#### EXERCISE INPUTS

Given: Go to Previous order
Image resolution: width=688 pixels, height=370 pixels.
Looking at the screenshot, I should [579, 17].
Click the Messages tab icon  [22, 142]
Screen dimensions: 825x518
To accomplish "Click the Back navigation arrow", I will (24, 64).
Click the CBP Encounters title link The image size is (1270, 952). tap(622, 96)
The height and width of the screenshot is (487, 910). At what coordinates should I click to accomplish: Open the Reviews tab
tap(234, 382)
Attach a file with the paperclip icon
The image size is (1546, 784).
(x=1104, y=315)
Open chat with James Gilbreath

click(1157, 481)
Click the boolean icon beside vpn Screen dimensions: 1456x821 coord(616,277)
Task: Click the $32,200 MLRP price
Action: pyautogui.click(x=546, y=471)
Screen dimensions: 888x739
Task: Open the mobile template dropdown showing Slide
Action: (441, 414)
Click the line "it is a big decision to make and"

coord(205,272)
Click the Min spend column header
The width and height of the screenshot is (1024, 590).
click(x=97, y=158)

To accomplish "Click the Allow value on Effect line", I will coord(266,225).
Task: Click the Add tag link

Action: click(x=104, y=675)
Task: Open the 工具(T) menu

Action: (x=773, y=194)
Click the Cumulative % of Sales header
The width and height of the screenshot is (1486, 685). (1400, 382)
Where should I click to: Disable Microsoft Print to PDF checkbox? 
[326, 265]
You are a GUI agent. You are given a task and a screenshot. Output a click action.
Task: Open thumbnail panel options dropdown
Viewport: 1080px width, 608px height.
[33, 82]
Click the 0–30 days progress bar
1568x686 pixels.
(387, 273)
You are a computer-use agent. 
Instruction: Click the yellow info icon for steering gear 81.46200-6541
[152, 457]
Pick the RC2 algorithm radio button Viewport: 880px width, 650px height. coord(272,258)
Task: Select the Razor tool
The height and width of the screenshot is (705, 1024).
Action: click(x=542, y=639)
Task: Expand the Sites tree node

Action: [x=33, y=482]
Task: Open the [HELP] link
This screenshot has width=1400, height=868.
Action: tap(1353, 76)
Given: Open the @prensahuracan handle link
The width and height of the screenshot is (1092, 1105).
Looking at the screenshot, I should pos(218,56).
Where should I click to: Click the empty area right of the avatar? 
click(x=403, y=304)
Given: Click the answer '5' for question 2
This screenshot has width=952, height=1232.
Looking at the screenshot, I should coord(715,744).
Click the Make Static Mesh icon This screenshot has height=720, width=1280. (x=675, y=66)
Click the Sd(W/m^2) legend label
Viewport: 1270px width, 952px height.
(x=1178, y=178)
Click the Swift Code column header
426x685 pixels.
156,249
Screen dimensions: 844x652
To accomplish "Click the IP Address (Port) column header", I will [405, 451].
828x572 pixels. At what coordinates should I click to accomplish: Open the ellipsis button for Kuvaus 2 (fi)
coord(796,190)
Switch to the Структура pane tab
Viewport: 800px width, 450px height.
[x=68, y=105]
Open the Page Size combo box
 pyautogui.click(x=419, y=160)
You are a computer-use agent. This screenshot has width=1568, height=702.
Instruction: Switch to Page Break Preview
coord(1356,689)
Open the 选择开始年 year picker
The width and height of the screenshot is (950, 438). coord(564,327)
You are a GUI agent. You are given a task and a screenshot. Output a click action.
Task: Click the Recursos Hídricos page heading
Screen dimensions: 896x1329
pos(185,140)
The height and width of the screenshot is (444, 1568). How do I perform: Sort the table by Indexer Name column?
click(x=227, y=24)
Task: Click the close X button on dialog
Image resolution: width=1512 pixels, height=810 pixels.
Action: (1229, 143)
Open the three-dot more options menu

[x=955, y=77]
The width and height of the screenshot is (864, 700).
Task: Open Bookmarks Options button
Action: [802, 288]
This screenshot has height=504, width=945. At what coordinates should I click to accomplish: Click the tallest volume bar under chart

########

EXERCISE DETAILS
Which lines in the listing above include the string "agent"? Copy each of them.

ANSWER TO THE PROBLEM
You are a GUI agent. You are given a task and a screenshot. Output a click action.
You are a computer-use agent. 
You are a computer-use agent. This screenshot has width=1568, height=702.
You are a GUI agent. You are given a task and a screenshot. Output a click action.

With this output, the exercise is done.